Extracted text ->
════════════════════

Generates a summary of the model currently defined.

The model does not need to be in a finalized state to be run, so it may help to check this periodically as you build the model.

Returns:: The model summary.
Return type:: str

validate_constants(constants, print_summary=False)

Check that the constants provided match those that were expected.

Parameters:

constants (dict) – a dict of the constant names and values (without the ‘c.’) to test.
print_summary (bool) – if True, print a list of the constants and values, noting extra or missing constants.

Returns:

A set() of any missing constant names A set() of any extra constant names that weren’t expected

Return type:

Tuple[set[str], set[str]]

property code_generator: CodeGenerator

distribution_name = re.compile('[a-zA-z_]+')

outname_regex = re.compile('(l|d.[a-zA-Z]\\w+).[a-zA-Z1-9]\\w*(--[a-zA-Z0-9]+)?')

overridable_regex = re.compile('(?:([a-zA-Z]\\w+)__)?([a-zA-Z]\\w+)(?:--([a-zA-Z0-9]+))?')

property txt: _TextFormatCodes_

varname_regex = re.compile('([pcld]).([a-zA-Z1-9]\\w*)(?:--([a-zA-Z0-9]+))?')

════════════════════

Record extracts ->
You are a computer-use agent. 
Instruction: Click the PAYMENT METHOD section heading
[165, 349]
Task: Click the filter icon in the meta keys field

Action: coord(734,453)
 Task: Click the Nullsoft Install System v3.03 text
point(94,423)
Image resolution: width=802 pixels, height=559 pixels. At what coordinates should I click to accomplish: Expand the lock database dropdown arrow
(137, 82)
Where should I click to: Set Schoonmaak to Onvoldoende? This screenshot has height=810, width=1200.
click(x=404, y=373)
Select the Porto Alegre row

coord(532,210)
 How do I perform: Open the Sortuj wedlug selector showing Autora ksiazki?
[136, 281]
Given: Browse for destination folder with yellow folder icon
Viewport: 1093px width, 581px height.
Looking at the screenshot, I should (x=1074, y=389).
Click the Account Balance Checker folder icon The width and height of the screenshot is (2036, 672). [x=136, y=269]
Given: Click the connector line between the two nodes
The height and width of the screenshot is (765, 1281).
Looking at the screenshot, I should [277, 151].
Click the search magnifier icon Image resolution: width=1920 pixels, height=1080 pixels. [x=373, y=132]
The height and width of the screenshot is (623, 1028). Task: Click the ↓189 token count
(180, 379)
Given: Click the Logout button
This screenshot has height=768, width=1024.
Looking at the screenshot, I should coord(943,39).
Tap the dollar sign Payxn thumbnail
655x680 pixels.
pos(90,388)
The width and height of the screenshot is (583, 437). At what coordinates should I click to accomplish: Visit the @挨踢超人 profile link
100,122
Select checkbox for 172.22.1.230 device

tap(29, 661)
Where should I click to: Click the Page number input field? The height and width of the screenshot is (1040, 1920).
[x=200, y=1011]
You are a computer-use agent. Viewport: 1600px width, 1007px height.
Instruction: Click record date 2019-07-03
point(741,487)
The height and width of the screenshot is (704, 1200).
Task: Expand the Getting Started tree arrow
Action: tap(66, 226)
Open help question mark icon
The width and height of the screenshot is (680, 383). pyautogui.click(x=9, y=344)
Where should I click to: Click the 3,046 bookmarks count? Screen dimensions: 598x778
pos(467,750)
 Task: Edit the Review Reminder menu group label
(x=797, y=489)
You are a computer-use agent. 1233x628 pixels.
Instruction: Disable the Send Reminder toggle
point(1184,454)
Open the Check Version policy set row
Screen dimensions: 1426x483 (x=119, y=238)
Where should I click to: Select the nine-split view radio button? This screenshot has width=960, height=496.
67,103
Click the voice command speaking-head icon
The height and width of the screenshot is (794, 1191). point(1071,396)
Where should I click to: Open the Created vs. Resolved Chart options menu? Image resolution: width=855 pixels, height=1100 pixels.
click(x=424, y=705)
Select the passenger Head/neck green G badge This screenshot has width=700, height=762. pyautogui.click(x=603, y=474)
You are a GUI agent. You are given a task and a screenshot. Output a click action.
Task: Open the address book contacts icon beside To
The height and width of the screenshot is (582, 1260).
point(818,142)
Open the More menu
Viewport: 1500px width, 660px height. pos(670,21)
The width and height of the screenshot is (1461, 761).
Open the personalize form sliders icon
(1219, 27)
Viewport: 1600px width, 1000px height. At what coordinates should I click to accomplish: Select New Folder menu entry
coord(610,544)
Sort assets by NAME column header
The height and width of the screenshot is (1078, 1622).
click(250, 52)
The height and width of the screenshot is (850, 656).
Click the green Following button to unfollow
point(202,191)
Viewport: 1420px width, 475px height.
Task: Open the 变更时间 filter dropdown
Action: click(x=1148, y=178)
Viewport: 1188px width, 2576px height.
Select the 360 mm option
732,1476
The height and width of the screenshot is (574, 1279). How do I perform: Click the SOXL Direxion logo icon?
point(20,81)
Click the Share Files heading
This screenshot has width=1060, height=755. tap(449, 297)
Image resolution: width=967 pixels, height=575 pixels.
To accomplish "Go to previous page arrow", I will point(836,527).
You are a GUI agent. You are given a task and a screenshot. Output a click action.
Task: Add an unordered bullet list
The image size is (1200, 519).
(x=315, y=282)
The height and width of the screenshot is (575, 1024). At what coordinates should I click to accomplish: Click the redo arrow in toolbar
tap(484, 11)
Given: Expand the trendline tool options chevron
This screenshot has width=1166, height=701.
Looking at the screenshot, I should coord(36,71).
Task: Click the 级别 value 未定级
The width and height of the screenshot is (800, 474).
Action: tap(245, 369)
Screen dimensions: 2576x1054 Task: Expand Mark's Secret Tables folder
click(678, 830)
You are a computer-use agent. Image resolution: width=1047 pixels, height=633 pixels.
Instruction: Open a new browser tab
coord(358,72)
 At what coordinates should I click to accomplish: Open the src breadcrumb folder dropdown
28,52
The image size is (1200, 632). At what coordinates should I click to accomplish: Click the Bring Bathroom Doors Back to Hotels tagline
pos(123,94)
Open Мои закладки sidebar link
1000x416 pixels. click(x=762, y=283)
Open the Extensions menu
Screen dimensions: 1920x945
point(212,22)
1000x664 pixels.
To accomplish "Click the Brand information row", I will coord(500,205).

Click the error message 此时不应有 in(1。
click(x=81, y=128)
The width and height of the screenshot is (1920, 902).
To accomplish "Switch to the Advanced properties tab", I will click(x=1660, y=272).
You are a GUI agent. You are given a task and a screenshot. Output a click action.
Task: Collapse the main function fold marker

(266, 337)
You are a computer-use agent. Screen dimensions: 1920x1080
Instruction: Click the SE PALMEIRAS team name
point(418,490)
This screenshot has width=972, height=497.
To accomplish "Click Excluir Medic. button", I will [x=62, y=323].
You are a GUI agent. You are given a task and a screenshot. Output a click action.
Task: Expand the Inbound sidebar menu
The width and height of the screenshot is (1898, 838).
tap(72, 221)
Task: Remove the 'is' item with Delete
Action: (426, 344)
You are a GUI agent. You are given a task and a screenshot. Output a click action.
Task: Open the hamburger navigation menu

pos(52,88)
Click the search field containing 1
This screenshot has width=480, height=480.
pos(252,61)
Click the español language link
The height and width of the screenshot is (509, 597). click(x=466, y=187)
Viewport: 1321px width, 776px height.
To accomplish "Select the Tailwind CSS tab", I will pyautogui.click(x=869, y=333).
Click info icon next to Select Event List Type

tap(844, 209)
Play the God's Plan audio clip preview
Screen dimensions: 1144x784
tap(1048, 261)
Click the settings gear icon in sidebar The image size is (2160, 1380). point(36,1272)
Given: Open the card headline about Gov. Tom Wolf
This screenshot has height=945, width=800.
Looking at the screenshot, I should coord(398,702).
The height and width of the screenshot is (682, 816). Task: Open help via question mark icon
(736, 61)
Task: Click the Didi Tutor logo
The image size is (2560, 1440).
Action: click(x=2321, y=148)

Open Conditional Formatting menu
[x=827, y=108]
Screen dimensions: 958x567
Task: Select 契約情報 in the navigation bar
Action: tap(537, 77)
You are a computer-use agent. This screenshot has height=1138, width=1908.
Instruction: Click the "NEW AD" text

════════════════════

Work to do ->
• a. In the API documentation, what is the default value of the print_summary parameter of validate_constants?
• b. Please reproduce the API documentation word for word from "Generates a summary" up to and including "build the model.".

Answers for the tasks ->
• a. False

• b.
Generates a summary of the model currently defined.

The model does not need to be in a finalized state to be run, so it may help to check this periodically as you build the model.